The rest of the company performed better, Pearson said, recording an aggregate 4% rise. The firm’s Online Program Management and Professional Certification materials both grew by 10%. And the Pearson Test of English Academic gained 17%.
Analysts are expecting an EPS fall of nearly 20% for 2019, and the firm has confirmed lower profits are expected in 2020 too. Pearson expects adjusted operating profit to drop to between £500m and £580m.
In another shock, Pearson said chief financial office Coram Williams has resigned, and deputy CFO Sally Johnson will take over the role. This is the second high-profile departure in recent months, after chief executive John Fallon announced his retirement in December. He’ll step down some time in 2020.
In this update, Fallon described Pearson as “now a simpler, more efficient company, with strong financial foundations.” But I see the company as something of an enigma.
The trend away from printed books and towards online educational material is clearly well established, and Pearson is chasing it. But it’s not yet seeing enough growth in that sector to compensate for the fall in print. I also don’t see that Pearson has a significant competitive advantage as it moves away from its previous core strength.

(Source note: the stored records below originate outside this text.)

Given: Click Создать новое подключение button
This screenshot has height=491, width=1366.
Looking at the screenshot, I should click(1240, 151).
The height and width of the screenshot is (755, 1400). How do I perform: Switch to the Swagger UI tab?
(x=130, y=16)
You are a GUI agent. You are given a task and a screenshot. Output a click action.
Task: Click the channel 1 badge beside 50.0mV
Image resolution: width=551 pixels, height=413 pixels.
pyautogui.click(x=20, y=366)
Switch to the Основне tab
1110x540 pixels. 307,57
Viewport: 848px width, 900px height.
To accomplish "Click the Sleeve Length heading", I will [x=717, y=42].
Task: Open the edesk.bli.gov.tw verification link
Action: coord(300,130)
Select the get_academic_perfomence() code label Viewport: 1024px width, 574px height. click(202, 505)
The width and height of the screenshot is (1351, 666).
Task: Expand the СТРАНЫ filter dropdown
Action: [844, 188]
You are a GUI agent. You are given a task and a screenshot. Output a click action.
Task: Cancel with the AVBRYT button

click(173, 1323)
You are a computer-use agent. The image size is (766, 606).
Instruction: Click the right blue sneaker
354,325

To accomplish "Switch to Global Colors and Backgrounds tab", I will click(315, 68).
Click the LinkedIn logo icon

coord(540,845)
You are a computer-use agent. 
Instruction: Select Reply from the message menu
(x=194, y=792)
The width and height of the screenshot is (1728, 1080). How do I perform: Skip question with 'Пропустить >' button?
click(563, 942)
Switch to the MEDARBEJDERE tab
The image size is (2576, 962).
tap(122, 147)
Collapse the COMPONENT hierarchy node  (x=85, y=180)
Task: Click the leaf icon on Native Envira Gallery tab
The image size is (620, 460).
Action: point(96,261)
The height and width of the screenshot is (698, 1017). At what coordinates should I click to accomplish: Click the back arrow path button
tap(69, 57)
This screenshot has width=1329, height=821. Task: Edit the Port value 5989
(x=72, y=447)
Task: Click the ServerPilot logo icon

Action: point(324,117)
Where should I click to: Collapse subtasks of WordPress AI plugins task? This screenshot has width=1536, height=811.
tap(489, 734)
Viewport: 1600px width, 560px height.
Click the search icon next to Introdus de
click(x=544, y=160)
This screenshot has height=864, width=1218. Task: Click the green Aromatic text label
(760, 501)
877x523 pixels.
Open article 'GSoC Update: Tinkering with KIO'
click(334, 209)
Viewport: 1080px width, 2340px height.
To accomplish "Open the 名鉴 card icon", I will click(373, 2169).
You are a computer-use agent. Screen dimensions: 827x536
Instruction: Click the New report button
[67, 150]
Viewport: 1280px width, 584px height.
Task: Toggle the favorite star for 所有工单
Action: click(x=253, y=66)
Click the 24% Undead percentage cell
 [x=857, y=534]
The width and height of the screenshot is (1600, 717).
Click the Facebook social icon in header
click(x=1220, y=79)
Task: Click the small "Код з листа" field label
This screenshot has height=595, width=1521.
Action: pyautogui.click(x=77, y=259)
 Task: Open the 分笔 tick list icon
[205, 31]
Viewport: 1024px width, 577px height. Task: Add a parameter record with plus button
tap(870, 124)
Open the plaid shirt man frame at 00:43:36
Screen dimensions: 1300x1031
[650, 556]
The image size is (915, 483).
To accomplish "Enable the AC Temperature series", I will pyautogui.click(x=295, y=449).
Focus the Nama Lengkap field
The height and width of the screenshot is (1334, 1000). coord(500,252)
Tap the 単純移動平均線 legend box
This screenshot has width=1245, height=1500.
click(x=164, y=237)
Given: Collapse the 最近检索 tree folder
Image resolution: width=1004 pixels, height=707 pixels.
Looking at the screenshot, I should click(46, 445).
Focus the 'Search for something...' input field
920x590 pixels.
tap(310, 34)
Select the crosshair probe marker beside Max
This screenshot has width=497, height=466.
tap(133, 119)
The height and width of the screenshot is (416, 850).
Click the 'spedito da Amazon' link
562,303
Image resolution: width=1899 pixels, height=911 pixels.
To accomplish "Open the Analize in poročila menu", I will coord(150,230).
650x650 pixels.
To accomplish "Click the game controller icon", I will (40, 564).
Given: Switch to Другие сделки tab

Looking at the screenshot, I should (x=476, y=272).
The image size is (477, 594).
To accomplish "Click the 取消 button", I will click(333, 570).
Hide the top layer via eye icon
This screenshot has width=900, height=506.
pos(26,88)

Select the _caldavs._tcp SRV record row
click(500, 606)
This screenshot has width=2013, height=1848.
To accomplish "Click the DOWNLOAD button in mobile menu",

The financial situation does seems solid enough, though. Pearson is preparing to sell its remaining 25% of Penguin Random House, and that’s expected to complete sometime in the first half. The proceeds from that, coupled with annualised savings of £335m by the end of 2019, are enabling a share buyback.
The company has decided to return £350m to shareholders via that route, which implies confidence in the future. It also suggests Pearson sees its shares as undervalued at the moment, but I’m not sure I agree.
Based on further forecast EPS falls, its shares are on a prospective P/E of 10.4 for 2020. With the uncertainties surrounding the company at the moment, I think that’s probably about right. Certainly not a screaming buy, in my view.
I’m unconvinced when companies in difficulty engage in share buybacks to return surplus capital. In this case, I’d rather Pearson refrain from such speculation and just pay out the excess cash as dividends. Leave investors, who are best placed to judge, to decide if the shares are cheap.
I do think Pearson could once again become a top long-term income investment. But I expect a few more tough years before we see the shape of the revamped company, and further share price weakness.
Until I see some clarity, and can gain some confidence in Pearson’s strategy, I’m keeping away.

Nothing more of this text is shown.